* _Work to do_: Retype the lines below verbatim, beginning at the line that contains "Task: Collapse the Deferrals setting group" and stopping after the line that contains "Looking at the screenshot, I should tap(303, 395).".

* _Dataset_:

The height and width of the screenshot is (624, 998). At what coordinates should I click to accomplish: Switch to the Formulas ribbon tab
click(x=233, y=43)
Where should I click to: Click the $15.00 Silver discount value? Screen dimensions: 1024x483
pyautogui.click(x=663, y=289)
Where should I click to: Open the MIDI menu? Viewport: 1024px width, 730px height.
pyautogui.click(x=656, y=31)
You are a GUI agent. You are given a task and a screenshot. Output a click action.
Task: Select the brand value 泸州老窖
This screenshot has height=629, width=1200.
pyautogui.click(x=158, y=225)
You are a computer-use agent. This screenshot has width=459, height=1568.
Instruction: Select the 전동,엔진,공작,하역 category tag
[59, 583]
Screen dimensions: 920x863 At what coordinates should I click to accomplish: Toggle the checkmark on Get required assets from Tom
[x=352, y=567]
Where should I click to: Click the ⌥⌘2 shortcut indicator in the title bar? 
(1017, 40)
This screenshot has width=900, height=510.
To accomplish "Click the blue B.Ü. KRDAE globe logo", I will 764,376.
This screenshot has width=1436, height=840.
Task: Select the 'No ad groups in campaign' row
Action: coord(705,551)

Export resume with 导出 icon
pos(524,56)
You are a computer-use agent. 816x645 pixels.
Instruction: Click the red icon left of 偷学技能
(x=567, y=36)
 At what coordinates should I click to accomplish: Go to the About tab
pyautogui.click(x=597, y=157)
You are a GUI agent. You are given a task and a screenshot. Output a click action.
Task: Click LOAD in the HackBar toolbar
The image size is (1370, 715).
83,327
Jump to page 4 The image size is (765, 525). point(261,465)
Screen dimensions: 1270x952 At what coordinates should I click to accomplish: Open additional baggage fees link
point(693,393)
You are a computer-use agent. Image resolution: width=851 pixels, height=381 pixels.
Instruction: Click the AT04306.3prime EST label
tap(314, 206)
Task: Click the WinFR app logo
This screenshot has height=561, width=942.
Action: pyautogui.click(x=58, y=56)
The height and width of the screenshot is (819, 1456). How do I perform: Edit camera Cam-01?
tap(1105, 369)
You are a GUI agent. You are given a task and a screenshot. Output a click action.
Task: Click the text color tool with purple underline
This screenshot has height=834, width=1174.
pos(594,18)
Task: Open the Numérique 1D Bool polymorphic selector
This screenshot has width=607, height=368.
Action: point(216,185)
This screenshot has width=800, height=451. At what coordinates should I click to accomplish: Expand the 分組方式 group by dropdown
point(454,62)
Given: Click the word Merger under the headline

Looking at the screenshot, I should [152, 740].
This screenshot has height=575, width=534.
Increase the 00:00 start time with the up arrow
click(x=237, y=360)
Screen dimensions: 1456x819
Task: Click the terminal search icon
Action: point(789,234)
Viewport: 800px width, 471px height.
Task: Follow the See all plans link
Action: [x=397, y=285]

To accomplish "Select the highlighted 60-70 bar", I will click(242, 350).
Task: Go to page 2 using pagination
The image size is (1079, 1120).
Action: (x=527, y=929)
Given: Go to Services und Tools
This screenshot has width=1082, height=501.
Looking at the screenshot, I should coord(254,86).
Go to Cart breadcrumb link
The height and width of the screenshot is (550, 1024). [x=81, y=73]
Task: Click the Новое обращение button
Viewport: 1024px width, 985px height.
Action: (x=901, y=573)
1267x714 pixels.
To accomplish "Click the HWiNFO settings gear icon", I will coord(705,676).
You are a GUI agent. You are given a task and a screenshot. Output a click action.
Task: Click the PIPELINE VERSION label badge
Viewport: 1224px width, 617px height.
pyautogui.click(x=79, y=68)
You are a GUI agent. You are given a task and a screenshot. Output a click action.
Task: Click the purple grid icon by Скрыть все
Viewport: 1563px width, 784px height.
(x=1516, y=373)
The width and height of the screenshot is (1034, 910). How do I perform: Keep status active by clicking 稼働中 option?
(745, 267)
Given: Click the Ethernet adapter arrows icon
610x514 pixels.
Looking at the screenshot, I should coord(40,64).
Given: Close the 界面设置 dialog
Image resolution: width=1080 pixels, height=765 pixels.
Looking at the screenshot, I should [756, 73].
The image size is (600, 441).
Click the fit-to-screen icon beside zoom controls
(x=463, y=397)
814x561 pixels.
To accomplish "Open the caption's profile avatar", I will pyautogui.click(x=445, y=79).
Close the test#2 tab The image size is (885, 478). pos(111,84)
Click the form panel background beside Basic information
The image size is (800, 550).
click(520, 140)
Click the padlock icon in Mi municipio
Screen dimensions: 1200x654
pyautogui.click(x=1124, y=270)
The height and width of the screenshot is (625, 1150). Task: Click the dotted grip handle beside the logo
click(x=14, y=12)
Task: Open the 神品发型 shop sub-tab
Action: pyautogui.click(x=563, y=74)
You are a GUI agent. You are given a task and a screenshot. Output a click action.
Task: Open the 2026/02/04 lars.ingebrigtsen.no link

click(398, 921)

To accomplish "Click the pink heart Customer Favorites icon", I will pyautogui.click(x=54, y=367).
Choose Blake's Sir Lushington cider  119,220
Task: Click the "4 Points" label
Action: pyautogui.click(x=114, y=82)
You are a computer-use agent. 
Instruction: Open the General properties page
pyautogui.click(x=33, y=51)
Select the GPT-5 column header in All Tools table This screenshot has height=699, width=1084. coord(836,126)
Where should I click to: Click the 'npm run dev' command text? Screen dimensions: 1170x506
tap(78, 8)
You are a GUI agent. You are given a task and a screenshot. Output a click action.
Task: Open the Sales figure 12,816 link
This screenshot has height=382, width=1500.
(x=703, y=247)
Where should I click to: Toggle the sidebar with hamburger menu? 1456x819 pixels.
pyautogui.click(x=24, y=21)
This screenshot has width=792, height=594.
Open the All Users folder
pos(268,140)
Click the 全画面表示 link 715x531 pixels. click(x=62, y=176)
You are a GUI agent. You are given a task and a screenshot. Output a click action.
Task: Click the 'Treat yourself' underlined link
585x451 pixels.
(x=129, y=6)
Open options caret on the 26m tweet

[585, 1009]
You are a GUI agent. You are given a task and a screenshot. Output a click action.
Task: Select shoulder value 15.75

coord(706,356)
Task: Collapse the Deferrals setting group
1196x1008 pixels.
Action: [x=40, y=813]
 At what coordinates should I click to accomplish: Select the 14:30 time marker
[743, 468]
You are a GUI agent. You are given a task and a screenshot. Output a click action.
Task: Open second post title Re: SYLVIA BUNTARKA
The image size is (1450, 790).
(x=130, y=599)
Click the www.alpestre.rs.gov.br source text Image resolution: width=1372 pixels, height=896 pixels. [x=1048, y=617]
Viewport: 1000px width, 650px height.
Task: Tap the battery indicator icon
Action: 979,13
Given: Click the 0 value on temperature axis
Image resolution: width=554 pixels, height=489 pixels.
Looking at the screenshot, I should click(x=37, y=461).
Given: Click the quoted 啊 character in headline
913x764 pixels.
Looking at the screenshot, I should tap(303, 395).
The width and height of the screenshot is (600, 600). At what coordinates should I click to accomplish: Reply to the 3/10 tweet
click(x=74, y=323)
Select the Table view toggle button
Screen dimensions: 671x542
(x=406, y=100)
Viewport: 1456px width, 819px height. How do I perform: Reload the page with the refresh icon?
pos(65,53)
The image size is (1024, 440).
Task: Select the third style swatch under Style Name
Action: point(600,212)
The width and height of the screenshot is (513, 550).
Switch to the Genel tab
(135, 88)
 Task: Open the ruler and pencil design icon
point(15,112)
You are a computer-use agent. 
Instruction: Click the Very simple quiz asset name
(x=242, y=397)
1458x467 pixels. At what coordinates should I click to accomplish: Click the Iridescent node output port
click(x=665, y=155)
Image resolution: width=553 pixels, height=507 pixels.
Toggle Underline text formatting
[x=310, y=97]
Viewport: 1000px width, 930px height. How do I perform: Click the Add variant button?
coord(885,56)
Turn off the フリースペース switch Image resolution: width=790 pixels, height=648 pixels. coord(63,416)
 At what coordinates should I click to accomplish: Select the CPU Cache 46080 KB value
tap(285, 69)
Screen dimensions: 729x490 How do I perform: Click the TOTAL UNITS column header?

* _Output of the exercise_:
Task: Collapse the Deferrals setting group
1196x1008 pixels.
Action: [x=40, y=813]
 At what coordinates should I click to accomplish: Select the 14:30 time marker
[743, 468]
You are a GUI agent. You are given a task and a screenshot. Output a click action.
Task: Open second post title Re: SYLVIA BUNTARKA
The image size is (1450, 790).
(x=130, y=599)
Click the www.alpestre.rs.gov.br source text Image resolution: width=1372 pixels, height=896 pixels. [x=1048, y=617]
Viewport: 1000px width, 650px height.
Task: Tap the battery indicator icon
Action: 979,13
Given: Click the 0 value on temperature axis
Image resolution: width=554 pixels, height=489 pixels.
Looking at the screenshot, I should click(x=37, y=461).
Given: Click the quoted 啊 character in headline
913x764 pixels.
Looking at the screenshot, I should tap(303, 395).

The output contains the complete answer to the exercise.